Reputation: 10163
When I initially added my submodule, I specified a particular branch, as seen in the .gitmodule
file:
[submodule "externals/grpc/grpc"]
path = externals/grpc/grpc
url = git@github.com:me/grpc.git
branch = release-1.0
I want to change to the master branch of my submodule, so I changed the branch in .gitmodules
from release-1.0
to master
, and for good measure, just deleted the submodule from my parent git tree:
cd $submodules
rm -rf grpc
cd $gitroot
git submodule sync
git submodule update --init --recursive
Now, when I go back to my submodule, it's still checked out from a commit on the release-1.0
branch, not the latest master commit.
What steps am I missing to switch my submodule's branch?
Upvotes: 74
Views: 142887
Reputation: 1736
Since v2.22(Q3 2019) (thanks to @VonC in comments)
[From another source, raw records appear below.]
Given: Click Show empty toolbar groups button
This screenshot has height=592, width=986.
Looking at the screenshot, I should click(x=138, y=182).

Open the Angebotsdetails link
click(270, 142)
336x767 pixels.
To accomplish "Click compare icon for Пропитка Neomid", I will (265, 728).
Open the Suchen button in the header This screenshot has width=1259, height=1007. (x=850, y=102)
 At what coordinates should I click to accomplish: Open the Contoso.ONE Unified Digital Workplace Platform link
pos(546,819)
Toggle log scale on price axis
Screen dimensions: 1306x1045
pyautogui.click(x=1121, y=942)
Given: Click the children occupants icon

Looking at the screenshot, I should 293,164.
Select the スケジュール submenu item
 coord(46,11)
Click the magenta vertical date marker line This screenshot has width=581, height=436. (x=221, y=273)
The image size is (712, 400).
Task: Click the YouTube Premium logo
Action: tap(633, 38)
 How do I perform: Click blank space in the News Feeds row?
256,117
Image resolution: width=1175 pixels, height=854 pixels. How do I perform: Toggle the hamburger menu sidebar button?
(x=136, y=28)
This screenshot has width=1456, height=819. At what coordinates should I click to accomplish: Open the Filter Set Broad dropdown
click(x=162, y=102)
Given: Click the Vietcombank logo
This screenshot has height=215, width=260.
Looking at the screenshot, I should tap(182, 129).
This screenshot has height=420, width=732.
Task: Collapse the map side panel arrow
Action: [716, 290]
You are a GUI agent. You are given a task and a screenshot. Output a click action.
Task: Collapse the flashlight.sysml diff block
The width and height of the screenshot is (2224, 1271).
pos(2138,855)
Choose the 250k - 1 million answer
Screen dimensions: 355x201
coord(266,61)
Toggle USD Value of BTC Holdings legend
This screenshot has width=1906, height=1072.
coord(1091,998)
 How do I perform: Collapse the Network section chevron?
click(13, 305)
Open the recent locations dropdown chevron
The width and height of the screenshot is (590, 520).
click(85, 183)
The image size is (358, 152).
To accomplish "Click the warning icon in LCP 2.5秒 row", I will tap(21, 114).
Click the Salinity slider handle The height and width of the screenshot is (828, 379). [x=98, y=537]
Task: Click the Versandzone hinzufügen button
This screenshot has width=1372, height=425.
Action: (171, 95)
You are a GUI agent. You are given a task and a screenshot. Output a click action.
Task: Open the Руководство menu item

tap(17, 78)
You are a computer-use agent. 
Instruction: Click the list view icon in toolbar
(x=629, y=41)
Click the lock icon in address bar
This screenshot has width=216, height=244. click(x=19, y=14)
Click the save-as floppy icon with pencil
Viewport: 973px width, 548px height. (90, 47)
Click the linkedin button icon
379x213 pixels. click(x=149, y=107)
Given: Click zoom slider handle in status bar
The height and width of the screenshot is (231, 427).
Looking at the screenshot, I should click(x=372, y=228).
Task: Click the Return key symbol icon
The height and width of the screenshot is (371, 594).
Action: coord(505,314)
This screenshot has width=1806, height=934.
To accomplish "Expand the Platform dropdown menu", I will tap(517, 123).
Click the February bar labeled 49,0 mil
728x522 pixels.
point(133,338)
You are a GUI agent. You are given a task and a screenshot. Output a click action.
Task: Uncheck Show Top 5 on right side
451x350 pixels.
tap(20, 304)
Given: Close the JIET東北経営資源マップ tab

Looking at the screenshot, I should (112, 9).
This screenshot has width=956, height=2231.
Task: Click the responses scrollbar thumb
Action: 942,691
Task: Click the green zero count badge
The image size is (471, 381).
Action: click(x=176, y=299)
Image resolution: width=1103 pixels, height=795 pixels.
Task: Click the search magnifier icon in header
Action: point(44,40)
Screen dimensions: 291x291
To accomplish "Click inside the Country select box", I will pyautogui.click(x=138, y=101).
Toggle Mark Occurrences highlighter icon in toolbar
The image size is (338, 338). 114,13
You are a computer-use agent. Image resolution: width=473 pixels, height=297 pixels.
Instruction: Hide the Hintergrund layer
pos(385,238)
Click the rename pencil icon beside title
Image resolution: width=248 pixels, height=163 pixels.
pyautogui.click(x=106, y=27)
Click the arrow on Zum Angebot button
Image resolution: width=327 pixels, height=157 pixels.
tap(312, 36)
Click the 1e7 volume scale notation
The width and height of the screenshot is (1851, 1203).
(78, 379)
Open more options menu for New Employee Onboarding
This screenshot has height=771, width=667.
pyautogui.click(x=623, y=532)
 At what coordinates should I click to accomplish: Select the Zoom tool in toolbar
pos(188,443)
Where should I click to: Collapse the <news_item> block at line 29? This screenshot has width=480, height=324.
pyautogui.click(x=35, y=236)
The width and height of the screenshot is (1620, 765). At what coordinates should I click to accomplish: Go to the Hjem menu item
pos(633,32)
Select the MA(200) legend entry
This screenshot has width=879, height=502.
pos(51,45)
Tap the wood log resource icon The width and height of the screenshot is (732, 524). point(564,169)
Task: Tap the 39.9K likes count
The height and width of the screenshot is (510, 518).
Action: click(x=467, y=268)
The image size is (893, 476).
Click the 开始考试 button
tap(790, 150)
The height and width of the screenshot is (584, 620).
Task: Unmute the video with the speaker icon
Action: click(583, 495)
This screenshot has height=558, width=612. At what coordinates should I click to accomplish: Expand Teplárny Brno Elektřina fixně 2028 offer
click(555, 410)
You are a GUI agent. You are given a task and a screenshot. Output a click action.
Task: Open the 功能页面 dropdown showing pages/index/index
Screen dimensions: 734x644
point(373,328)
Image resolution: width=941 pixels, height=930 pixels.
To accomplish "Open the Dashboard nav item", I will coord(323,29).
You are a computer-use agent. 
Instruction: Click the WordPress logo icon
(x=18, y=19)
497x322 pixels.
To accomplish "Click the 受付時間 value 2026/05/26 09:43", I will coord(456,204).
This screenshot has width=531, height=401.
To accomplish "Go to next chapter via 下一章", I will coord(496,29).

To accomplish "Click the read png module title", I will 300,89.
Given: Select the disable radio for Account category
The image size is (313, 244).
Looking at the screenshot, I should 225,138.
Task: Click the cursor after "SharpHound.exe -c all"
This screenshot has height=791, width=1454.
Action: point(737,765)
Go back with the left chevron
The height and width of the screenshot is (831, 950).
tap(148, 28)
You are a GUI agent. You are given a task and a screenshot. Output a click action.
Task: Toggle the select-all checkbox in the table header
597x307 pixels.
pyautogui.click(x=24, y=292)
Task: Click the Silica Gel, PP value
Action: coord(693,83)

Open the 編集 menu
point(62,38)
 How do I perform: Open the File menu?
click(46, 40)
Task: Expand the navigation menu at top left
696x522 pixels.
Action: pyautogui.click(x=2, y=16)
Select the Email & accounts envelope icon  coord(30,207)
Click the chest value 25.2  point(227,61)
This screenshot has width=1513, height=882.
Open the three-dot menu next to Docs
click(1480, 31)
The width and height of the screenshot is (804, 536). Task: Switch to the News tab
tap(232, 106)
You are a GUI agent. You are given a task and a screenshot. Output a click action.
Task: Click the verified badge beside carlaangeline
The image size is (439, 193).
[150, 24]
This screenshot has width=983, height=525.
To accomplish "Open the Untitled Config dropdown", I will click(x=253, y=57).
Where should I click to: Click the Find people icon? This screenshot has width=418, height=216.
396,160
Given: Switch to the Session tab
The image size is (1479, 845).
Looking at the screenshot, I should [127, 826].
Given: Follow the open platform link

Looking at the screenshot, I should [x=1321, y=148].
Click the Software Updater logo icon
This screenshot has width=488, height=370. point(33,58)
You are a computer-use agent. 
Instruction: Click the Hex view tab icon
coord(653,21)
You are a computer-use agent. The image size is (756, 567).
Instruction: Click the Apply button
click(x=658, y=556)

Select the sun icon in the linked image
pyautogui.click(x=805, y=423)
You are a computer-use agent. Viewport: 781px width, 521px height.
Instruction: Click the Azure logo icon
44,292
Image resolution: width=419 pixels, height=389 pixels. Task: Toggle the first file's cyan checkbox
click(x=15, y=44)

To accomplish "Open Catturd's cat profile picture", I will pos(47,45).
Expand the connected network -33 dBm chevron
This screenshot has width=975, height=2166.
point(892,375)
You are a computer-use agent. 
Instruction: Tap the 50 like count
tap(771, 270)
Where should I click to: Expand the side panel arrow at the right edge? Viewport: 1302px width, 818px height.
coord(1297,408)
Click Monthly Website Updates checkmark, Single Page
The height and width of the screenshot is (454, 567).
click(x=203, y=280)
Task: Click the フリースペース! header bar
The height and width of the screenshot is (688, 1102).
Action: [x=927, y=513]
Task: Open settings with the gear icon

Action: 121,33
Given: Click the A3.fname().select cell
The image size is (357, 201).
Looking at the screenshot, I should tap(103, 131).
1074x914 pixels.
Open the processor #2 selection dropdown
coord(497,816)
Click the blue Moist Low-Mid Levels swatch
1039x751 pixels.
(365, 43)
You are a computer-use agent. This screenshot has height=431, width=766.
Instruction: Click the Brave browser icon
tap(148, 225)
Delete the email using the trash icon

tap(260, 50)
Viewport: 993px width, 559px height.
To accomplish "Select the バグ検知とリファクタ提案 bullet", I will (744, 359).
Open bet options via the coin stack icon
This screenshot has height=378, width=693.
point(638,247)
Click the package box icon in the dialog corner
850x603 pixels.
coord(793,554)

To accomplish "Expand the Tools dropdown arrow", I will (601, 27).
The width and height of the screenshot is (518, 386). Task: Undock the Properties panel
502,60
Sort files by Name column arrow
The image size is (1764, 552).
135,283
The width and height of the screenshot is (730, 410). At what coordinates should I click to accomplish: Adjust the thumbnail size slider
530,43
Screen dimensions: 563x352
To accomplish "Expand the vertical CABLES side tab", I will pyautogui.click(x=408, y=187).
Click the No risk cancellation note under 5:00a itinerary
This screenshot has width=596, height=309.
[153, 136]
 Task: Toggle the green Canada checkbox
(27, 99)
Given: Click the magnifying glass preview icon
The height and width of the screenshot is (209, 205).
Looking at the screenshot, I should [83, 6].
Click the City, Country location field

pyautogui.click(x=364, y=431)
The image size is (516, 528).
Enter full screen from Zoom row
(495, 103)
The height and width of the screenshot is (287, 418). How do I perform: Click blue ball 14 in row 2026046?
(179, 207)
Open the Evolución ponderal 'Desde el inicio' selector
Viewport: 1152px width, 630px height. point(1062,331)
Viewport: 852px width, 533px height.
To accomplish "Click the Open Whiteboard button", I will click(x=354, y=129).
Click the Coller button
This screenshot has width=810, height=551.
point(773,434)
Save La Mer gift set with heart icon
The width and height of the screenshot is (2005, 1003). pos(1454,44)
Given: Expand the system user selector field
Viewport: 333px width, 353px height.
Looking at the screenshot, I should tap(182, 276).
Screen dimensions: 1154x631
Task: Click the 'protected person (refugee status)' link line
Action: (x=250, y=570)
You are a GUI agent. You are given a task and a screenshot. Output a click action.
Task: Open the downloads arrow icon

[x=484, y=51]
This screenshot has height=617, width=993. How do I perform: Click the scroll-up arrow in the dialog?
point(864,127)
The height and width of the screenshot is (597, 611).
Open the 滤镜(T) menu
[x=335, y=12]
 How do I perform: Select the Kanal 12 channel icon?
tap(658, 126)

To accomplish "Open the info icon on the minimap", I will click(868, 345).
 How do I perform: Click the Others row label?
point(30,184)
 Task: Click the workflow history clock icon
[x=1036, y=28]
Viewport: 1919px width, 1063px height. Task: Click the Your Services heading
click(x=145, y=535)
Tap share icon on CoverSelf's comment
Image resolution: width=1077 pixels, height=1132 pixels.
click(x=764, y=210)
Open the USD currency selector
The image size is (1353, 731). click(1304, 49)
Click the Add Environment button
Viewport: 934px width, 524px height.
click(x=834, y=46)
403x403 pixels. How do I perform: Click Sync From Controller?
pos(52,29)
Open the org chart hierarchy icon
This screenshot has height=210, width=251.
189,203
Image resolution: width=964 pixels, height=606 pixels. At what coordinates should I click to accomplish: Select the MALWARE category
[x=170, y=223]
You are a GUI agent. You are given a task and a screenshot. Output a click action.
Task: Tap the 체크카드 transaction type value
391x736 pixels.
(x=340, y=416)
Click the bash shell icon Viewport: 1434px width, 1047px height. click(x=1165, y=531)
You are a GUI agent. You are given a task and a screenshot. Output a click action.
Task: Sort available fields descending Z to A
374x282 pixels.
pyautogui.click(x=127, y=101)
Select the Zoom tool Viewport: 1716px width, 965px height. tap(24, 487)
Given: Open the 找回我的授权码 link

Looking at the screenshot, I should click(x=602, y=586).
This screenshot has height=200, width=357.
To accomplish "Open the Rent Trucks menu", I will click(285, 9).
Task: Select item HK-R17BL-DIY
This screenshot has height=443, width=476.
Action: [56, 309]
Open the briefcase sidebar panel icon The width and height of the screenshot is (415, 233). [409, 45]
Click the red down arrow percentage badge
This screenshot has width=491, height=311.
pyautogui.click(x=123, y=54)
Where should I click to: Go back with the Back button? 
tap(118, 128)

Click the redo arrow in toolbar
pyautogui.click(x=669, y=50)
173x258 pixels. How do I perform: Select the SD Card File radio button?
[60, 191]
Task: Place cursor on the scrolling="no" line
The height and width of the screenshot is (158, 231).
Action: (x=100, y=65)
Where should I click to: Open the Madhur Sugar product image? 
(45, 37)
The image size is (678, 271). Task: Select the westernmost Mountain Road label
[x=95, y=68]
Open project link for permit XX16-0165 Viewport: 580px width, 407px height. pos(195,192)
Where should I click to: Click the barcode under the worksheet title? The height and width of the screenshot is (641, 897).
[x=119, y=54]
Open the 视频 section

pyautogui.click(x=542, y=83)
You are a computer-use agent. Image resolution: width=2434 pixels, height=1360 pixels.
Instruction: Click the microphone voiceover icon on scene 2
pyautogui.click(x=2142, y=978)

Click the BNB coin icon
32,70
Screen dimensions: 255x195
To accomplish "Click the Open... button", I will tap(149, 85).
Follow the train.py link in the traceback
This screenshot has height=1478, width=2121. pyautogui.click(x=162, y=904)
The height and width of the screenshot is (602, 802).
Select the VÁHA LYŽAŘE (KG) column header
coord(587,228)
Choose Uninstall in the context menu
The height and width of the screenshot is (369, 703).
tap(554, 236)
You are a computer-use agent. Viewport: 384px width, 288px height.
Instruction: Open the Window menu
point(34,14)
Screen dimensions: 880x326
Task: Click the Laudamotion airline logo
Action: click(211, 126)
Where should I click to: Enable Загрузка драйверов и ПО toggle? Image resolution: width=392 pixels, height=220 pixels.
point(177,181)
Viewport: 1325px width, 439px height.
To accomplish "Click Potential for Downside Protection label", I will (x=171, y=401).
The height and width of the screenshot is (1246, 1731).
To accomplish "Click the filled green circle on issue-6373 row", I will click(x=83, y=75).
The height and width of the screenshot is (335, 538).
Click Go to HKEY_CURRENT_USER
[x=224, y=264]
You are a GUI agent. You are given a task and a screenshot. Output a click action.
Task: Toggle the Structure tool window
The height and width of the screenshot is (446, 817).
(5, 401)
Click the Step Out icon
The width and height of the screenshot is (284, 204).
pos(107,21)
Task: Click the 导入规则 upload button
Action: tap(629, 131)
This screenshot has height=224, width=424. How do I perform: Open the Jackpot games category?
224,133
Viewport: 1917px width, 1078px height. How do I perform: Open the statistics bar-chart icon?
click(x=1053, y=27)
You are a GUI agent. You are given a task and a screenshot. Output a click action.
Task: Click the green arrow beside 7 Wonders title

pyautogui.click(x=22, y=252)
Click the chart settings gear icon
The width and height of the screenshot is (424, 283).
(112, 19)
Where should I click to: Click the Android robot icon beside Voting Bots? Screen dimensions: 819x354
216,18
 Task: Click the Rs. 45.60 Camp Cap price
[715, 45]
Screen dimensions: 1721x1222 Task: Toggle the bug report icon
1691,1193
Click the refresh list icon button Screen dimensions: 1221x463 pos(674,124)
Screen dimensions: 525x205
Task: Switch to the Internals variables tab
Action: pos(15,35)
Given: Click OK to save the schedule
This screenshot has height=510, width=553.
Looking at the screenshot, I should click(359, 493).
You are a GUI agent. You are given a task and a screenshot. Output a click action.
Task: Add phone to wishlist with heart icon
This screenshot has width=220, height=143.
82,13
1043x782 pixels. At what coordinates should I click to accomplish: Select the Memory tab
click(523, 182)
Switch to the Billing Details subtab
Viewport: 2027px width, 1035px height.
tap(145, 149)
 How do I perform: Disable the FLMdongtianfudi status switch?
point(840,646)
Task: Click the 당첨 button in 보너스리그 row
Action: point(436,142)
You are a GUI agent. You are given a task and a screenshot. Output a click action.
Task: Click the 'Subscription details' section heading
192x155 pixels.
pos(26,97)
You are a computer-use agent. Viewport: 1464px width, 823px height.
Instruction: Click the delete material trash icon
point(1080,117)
Suppose you have submodule xyz
, the .gitmodules
looks like
$ cat .gitmodules
[submodule "xyz"]
path = xyz
url = git@git.com:xyz.git
branch = main
And you can check it with
$ git config --file=.gitmodules -l
submodule.xyz.path=xyz
submodule.xyz.url=git@git.com:xyz.git
submodule.xyz.branch=main
Now you want to ref branch v1.0.0
for xyz
, you can run
git submodule set-branch -b v1.0.0 xyz
Then to sync the conf
git submodule sync
To update content for submodule xyz
git submodule update --init --remote xyz
To update ALL submodules regardless of local changes
git submodule update --init --recursive --remote
Upvotes: 56
Reputation: 2839
If you want to switch to a branch you've never tracked before.
After you have changed the branch in .gitmodules
, do the following:
git submodule update --init --recursive --remote
cd submodule_name
git checkout new_branch_name
Upvotes: 36
Reputation: 425
The answer above (@milgner) didn't work me (git version 2.17.0). Maybe I did something wrong.
The below is what worked for me:
nano .gitmodules # substitute the needed branch here
git submodule update submodule_name # update the submodule
git add .gitmodules && git commit -m 'some comment' # add and commit
git submodule status # check that changes have been applied
Upvotes: 8
Reputation: 7241
Go into the directory where the submodule resides and git checkout
the correct branch/commit. Then go up one level and git add
and git commit
the directory. This will check in the submodule with the correct commit.
And don't forget to run git submodule update --recursive
on the other clients after updating them.